The trial court also prohibited the defendant from impeaching Lugo with a 1962 conviction of seduction of a minor female. The defendant has not challenged that ruling.

The pertinent provision of the sixth amendment to the United States constitution, applicable to the states through the due process clause of the fourteenth amendment to the federal constitution, provides: “In all criminal prosecutions, the accused shall enjoy the right ... to be confronted with the witnesses against him . . . .” See Pointer v. Texas, 380 U.S. 400, 403, 85 S. Ct. 1065, 13 L. Ed. 2d 923 (1965); State v. Oehman, 212 Conn. 325, 329 n.3, 562 A.2d 493 (1989).

The defendant also alleges a violation of his rights under article first, § 8, of the Connecticut constitution. He has not, however, provided any independent analysis of this claim. We therefore consider only the the defendant’s federal constitutional claim. See footnote 6.

The record indicates that the witness entered guilty pleas to each of the two charges on December 6,1979, and that he was sentenced for both offenses on January 16,1980. The witness received a sentence of three to seven years imprisonment, execution suspended, and two years probation, for the manslaughter conviction, and a term of imprisonment of one year and a $1000 fine for the weapons offense.

Rule 609 (b) of the Federal Rules of Evidence provides in pertinent part: “Evidence of a conviction under this rule is not admissible if a period of more than ten years has elapsed since the date of the conviction or of the release of the witness from the confinement imposed for that conviction, whichever is the later date, unless the court determines, in the interests of justice, that the probative value of the conviction supported by specific facts and circumstances substantially outweighs its prejudicial effect.”
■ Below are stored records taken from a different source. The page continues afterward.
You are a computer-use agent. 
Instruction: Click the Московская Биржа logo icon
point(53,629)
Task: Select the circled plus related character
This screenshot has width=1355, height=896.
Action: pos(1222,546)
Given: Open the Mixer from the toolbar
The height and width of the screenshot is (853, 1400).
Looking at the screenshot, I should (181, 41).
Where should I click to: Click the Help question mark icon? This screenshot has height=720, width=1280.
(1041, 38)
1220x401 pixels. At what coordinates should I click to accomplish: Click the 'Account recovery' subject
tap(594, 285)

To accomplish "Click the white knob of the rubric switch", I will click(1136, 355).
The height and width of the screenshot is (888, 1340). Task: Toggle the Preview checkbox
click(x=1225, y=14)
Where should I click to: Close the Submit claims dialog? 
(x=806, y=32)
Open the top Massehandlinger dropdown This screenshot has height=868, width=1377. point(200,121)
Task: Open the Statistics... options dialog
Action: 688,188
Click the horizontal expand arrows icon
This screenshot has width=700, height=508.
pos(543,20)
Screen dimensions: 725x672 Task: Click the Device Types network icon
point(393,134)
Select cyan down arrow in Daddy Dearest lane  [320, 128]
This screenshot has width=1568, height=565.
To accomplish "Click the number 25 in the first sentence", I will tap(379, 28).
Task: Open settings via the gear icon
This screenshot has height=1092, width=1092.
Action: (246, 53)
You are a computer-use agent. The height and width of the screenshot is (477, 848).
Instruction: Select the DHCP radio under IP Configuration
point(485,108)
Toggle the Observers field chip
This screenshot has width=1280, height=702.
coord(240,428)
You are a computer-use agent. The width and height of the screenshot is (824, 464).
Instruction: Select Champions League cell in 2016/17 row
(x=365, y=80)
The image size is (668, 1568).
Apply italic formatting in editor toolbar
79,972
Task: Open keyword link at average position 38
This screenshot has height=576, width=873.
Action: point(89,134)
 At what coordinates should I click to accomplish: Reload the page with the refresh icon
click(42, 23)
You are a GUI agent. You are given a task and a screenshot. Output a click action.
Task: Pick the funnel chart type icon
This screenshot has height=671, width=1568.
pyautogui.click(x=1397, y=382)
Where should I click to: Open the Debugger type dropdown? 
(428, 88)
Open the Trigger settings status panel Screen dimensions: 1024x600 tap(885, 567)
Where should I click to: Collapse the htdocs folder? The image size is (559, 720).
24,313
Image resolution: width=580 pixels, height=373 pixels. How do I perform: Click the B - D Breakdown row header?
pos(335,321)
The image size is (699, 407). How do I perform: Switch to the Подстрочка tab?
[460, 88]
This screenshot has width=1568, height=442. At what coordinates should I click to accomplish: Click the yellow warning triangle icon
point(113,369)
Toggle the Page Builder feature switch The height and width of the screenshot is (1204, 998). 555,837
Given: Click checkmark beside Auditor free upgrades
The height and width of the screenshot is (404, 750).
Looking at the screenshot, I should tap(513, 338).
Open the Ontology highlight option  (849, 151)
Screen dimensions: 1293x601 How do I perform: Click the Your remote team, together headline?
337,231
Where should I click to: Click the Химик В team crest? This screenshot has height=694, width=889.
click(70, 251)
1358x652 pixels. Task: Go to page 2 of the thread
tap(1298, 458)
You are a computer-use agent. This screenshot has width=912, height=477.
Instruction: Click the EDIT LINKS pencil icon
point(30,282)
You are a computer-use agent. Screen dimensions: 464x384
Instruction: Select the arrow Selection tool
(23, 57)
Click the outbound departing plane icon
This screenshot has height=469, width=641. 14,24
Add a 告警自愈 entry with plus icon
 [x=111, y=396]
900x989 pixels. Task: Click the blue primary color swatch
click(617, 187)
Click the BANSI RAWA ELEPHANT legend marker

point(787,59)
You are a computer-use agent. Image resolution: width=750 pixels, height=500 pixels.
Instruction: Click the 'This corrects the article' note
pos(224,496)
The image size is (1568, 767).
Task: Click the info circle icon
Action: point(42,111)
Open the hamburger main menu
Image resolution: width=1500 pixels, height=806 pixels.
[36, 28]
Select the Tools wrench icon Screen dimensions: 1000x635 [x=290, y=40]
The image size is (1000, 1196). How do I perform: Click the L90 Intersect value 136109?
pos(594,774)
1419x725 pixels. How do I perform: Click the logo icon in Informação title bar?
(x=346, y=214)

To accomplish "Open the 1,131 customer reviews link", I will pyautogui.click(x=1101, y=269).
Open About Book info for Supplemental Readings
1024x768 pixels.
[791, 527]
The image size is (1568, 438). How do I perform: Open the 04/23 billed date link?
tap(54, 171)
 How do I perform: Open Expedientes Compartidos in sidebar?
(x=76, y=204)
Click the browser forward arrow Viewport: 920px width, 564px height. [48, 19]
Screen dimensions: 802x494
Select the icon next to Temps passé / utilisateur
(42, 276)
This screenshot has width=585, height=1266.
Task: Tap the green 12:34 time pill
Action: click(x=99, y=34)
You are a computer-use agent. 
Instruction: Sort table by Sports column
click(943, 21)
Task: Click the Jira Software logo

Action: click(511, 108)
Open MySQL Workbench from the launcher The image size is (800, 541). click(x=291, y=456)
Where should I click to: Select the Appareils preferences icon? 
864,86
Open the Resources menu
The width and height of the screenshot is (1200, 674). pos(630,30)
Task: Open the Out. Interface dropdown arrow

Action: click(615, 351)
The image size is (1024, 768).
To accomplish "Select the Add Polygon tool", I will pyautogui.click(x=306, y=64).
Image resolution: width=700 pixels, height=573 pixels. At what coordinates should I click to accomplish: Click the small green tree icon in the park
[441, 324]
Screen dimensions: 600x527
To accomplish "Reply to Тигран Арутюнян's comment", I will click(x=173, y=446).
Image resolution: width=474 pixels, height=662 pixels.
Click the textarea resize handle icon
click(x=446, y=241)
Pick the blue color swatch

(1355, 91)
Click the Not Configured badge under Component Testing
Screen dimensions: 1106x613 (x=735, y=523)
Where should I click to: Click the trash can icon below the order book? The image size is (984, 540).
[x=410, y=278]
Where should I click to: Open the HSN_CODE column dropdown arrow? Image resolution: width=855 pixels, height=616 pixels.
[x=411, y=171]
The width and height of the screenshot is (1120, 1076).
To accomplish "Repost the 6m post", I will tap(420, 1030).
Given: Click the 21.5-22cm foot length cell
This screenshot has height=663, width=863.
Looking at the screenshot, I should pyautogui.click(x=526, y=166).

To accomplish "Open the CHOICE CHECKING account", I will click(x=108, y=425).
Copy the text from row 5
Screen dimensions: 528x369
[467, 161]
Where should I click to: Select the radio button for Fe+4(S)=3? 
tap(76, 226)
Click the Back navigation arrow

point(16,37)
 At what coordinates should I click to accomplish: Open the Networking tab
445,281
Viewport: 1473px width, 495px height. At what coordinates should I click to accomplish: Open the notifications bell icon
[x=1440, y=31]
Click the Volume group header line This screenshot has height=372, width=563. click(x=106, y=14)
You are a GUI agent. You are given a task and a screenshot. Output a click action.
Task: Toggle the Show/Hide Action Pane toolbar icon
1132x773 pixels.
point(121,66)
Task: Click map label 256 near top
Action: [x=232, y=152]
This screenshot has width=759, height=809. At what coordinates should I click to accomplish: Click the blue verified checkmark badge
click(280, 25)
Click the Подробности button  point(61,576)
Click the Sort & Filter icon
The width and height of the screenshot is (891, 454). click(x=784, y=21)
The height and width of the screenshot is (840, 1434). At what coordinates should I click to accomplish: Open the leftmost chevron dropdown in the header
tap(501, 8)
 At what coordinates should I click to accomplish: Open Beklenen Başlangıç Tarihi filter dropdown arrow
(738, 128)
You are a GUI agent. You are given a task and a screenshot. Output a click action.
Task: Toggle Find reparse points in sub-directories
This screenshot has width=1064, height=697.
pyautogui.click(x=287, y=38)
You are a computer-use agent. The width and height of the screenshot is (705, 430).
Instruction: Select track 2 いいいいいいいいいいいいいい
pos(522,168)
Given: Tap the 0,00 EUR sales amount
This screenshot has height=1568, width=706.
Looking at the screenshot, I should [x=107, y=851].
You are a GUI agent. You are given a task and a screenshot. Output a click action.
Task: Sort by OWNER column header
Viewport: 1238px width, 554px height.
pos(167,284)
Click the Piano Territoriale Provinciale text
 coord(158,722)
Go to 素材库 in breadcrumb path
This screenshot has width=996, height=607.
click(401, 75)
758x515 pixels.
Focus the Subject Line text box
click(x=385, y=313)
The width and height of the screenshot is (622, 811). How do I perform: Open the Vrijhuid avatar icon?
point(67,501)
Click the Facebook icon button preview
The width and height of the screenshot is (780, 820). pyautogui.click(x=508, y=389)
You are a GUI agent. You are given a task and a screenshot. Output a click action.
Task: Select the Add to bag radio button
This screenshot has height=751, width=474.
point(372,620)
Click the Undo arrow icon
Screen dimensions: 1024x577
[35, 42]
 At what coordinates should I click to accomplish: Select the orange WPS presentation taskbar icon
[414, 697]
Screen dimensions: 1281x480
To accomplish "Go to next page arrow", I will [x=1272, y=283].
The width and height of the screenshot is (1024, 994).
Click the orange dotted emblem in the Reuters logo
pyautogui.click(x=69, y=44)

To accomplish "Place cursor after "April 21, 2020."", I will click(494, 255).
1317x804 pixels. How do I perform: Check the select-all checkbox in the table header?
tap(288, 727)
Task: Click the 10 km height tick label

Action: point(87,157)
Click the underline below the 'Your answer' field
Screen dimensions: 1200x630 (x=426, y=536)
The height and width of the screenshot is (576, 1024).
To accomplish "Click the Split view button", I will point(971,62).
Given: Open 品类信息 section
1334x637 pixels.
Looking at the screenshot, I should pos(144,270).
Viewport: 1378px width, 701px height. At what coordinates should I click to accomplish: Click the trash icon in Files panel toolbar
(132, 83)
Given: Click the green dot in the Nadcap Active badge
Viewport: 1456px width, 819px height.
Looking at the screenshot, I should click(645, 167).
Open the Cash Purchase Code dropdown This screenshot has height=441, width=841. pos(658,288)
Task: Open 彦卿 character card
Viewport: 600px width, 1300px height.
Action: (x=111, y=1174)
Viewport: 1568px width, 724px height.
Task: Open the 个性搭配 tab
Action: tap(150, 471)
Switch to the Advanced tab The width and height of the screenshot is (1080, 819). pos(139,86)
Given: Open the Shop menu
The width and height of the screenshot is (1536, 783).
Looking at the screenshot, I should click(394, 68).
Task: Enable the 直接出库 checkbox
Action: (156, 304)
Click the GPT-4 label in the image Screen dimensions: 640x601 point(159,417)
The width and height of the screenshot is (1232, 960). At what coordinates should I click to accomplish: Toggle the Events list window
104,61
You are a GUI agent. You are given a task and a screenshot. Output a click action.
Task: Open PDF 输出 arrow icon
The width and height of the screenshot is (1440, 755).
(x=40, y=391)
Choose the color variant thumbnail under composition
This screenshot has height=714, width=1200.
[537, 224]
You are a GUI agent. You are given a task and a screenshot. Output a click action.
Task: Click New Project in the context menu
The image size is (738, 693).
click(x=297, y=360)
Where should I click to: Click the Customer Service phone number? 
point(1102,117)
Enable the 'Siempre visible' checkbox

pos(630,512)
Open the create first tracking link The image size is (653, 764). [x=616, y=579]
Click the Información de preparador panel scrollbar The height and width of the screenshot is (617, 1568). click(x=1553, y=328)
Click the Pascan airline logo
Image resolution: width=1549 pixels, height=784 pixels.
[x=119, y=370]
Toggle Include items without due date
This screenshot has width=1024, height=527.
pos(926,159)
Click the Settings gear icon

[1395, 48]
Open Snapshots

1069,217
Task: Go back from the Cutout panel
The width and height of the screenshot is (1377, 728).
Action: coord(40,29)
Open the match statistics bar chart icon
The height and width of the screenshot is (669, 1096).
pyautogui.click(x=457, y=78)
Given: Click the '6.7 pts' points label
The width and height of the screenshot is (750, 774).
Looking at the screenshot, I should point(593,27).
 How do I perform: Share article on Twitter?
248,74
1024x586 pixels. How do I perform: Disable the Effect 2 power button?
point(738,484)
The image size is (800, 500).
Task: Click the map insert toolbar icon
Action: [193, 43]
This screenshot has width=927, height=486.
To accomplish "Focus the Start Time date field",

We have noted that “this federal standard is not our own, but rather serves ‘as a rough bench mark in deciding whether trial court discretion has been abused . . . .’ State v. Nardini, 187 Conn. 513, 526, 447 A.2d 396 (1982).” State v. Sauris, 227 Conn. 389, 409 n.14, 631 A.2d 238 (1993).

Unlike convictions for crimes involving fraud or dishonesty, crimes of violence generally have no direct bearing upon a witness’ truthfulness; State *432v. Pinnock, 220 Conn. 765, 782, 601 A.2d 521 (1992); State v. Carter, 189 Conn. 631, 644, 458 A.2d 379 (1983); and neither the crime of manslaughter; State v. Wright, 198 Conn. 273, 278, 502 A.2d 911 (1986); nor that of carrying a pistol without a permit; State v. Nardini, 187 Conn. 513, 526-30, 447 A.2d 396 (1982); has any such special or direct relevancy to credibility.

Although the danger of unfair prejudice posed by the use of a conviction to impeach a criminal defendant is considerably greater than the risk of undue prejudice resulting from the use of such a conviction against a witness other than the defendant; State v. Binet, 192 Conn. 618, 623, 473 A.2d 1200 (1984); “the trial court always has the responsibility to consider the potential prejudice stemming from the impeachment of any witness with evidence of conviction of a crime State v. Cooper, 227 Conn. 417, 435, 630 A.2d 1043 (1993); State v. Pinnock, 220 Conn. 765, 782, 601 A.2d 521 (1992).

We note that the defendant was otherwise allowed wide latitude in his cross-examination of the witness.